Regardless of what laws are passed, it seems existing laws are blatantly violated or contain loopholes and exemptions. What hope do children have for any modicum of privacy?
There is more bad news on FortifyFL—an alarming Twitter post indicates there was prior knowledge that FortifyFL lacked anonymity, contrary to what is required in the Florida law.
Who else but citizens are checking that government follows its own rules?
While you are not forced to download the product, you cannot prevent another person from entering data (true or not) about you into the app. This is the schism being massaged into society. This could be a student reporting a friend’s suicidal thoughts that were shared in confidence. That data could be released in a poorly redacted state (containing still-discernible identifying information like a full name) and then used by an award-winning reporter in an internet article. This actually happened; ultimately, the sensitive personal information shared by a child in confidence was made public. That data could also apparently be transferred to another country where U.S. laws and protections do not apply.
Who knows what happens to personal information about your child. This personal information should not be propagated to servers, in the U.S. or around the world. These children—our citizens, brothers, and sisters—deserve more decency from their fellow man than this impersonal approach attempting to program a response out of a disconnected government.
The disregard for student privacy and the problems that exist in securing student data points to the ignorance surrounding technologies by those that have held and currently hold positions of power in our state.
Florida politicians need to get their hands out of their pockets and protect our children from invasive, prying technologies.
We the people want to protect our kids.

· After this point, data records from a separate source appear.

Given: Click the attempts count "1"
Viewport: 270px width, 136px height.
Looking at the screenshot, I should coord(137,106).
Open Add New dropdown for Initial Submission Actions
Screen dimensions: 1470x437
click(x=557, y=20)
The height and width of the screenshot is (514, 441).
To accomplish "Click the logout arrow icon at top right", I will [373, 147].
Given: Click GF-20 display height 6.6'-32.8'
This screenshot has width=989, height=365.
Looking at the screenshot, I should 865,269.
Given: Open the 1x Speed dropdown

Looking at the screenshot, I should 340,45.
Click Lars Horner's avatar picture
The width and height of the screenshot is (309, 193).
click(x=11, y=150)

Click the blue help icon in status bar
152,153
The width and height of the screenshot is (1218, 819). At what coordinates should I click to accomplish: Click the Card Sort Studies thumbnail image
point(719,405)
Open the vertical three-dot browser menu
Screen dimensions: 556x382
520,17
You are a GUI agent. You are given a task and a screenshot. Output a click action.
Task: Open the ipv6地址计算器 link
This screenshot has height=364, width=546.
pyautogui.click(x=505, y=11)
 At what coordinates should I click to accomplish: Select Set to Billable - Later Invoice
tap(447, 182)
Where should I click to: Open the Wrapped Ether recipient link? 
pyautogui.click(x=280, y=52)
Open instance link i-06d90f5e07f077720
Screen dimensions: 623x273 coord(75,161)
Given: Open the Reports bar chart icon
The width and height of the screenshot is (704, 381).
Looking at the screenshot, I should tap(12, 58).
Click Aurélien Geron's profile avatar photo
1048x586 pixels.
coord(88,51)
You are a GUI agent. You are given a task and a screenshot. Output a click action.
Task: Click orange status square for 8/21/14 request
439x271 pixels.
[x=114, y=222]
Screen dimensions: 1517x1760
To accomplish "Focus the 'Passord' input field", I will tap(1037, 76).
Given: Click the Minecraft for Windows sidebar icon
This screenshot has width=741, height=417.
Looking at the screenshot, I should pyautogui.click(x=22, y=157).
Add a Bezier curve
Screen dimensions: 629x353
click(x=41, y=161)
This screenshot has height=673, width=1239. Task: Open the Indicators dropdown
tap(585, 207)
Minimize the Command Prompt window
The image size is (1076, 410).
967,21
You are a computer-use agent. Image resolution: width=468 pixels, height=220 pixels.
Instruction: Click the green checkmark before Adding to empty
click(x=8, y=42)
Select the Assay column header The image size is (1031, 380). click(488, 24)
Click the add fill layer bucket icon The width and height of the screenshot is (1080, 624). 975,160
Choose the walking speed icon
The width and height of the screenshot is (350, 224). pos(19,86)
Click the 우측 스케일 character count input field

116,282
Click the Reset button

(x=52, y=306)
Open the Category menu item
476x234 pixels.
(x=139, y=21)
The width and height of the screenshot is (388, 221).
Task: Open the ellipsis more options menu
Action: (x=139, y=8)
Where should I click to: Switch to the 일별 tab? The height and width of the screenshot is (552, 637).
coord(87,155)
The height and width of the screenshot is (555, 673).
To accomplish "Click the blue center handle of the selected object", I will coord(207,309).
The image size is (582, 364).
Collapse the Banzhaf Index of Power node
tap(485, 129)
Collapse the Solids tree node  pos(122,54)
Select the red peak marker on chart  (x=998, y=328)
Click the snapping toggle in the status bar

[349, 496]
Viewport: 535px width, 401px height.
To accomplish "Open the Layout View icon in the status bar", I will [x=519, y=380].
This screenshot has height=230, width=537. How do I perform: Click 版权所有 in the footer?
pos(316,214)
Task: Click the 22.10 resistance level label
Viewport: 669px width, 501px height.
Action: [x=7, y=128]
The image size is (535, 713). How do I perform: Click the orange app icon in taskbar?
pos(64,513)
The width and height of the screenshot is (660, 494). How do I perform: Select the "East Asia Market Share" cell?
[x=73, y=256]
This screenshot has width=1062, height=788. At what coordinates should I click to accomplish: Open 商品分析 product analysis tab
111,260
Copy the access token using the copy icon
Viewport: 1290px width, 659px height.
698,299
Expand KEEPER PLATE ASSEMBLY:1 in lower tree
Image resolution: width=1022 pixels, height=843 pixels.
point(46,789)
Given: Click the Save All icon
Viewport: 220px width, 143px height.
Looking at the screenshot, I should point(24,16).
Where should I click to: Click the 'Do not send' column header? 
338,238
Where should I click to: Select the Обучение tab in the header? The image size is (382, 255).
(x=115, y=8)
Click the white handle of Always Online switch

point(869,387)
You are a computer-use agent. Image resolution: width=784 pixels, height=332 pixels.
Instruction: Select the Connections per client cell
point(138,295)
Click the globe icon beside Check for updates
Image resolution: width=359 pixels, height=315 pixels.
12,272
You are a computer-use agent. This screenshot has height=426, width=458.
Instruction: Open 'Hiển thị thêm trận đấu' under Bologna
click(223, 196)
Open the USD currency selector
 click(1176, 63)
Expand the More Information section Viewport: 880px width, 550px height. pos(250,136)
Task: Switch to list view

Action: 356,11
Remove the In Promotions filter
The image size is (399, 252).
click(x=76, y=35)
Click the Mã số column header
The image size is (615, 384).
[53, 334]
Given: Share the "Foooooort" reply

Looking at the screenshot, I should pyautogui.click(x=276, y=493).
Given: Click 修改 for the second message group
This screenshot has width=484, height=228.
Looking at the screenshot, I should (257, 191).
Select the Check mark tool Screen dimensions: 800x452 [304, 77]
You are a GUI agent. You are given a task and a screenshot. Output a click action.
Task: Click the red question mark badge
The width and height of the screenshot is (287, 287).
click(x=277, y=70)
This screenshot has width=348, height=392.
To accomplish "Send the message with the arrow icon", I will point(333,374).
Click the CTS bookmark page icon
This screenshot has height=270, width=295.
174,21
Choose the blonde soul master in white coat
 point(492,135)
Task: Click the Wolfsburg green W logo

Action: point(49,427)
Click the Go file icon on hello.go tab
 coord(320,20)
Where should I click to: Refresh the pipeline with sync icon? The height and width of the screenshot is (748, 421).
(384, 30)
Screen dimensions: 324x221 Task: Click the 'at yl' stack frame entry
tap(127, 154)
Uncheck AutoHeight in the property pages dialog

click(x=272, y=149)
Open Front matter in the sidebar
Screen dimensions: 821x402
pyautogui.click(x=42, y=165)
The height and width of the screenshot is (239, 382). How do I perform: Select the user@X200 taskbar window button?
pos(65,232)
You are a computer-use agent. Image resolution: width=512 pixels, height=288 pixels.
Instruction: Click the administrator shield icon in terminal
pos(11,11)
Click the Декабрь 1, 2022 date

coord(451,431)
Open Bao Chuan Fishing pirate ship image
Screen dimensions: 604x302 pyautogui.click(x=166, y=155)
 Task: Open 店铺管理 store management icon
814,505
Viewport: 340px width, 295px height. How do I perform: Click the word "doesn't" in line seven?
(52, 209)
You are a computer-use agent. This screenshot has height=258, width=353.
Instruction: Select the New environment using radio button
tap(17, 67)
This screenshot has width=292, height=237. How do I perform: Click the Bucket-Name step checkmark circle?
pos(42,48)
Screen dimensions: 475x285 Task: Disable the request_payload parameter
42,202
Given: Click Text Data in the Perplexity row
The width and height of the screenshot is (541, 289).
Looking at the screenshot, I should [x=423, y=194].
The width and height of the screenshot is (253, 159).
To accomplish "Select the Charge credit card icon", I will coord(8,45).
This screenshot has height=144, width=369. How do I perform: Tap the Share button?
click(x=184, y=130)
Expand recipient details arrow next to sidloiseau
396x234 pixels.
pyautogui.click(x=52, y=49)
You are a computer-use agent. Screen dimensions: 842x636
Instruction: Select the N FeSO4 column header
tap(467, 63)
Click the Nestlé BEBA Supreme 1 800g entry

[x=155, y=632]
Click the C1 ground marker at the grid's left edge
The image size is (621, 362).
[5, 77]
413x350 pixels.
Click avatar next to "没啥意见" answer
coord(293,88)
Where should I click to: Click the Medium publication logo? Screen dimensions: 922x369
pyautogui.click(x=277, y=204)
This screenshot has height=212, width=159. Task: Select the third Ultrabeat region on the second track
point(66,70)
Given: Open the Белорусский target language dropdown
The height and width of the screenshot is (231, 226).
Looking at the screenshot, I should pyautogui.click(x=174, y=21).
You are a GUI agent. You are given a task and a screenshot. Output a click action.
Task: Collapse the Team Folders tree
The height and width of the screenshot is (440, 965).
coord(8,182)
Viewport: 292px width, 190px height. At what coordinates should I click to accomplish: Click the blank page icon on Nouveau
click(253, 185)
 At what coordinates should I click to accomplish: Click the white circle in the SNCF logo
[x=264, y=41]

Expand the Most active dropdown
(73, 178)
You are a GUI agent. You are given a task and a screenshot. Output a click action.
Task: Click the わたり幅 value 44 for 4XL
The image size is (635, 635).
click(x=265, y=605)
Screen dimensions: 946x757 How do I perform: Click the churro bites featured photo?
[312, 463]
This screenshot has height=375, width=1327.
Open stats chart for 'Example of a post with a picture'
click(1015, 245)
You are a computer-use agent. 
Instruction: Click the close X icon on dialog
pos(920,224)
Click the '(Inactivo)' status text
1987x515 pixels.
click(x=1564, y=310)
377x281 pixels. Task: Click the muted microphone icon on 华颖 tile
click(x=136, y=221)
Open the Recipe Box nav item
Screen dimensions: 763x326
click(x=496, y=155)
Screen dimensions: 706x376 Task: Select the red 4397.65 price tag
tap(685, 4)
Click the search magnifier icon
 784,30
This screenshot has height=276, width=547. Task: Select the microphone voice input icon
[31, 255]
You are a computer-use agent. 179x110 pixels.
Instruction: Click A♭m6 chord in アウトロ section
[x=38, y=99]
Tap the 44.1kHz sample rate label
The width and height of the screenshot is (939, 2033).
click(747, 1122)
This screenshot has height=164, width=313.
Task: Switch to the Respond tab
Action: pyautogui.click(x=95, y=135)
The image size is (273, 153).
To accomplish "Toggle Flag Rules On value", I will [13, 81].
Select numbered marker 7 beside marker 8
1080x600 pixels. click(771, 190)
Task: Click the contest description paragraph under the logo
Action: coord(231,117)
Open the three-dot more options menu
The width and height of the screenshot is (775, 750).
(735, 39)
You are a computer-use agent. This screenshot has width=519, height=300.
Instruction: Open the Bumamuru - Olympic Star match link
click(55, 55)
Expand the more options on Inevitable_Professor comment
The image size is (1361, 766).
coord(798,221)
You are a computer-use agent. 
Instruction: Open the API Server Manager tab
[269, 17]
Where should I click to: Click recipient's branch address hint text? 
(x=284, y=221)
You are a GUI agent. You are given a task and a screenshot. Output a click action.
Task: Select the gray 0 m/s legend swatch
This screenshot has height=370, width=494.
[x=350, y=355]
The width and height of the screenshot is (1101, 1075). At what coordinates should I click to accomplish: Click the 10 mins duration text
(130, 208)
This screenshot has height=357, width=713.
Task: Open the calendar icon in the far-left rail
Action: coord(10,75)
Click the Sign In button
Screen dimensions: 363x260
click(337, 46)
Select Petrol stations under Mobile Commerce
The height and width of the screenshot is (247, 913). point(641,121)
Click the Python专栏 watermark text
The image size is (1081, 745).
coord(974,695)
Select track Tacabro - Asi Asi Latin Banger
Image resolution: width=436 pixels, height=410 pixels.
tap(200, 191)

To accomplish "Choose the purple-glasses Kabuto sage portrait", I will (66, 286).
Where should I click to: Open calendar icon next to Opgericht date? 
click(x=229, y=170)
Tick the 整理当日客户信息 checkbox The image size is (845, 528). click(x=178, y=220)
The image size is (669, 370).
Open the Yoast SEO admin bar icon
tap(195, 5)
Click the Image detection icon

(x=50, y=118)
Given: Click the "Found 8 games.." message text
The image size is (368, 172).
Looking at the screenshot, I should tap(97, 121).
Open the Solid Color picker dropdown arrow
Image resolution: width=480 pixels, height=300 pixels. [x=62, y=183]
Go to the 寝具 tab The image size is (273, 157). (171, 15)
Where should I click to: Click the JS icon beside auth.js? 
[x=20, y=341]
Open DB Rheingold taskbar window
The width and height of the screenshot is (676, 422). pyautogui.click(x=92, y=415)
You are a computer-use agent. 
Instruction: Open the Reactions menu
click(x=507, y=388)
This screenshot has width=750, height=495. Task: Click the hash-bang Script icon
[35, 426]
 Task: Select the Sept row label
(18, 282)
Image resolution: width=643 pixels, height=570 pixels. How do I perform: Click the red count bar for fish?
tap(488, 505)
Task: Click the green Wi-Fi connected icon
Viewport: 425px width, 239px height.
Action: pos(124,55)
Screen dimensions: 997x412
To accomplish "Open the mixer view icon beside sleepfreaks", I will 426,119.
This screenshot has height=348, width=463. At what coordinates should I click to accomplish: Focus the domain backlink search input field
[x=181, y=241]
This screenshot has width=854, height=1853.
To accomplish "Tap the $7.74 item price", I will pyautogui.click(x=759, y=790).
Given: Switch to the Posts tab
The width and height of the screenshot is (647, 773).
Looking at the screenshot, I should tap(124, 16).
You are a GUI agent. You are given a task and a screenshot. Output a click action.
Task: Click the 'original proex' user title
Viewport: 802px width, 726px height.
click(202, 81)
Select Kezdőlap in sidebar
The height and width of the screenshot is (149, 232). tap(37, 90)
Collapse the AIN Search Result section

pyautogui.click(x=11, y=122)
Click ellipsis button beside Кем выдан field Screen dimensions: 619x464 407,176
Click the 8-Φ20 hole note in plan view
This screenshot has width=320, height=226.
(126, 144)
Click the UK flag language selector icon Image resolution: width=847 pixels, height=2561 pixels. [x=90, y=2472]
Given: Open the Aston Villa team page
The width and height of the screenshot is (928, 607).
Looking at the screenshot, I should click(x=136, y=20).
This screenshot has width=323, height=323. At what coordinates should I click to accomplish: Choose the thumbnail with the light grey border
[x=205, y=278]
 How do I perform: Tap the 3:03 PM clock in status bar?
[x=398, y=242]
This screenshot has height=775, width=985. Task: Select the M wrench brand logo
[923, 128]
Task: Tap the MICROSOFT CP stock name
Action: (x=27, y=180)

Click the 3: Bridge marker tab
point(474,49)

Where are our legislators? If the Department of Defense agency DISA, Microsoft, NASA, and others can be hacked, how secure is student data? Do you think student data is secured better than data held by these companies and agencies? Is it not vital to the future of our country and our national security to protect private information about our young citizens? These young citizens will soon be adults and by then it will be too late: the data will already be there to use against them, even if the data is wrong.
It seems Pandora’s Box of data privacy is already open—we are so far down the road there might be no return. Is Hope still at the bottom of Pandora’s box or is it gone? Money is involved—entire industries (e.g. EdTech) have developed on the basis of collecting data. Going forward, what are we doing to protect our children from how the data could be used against them?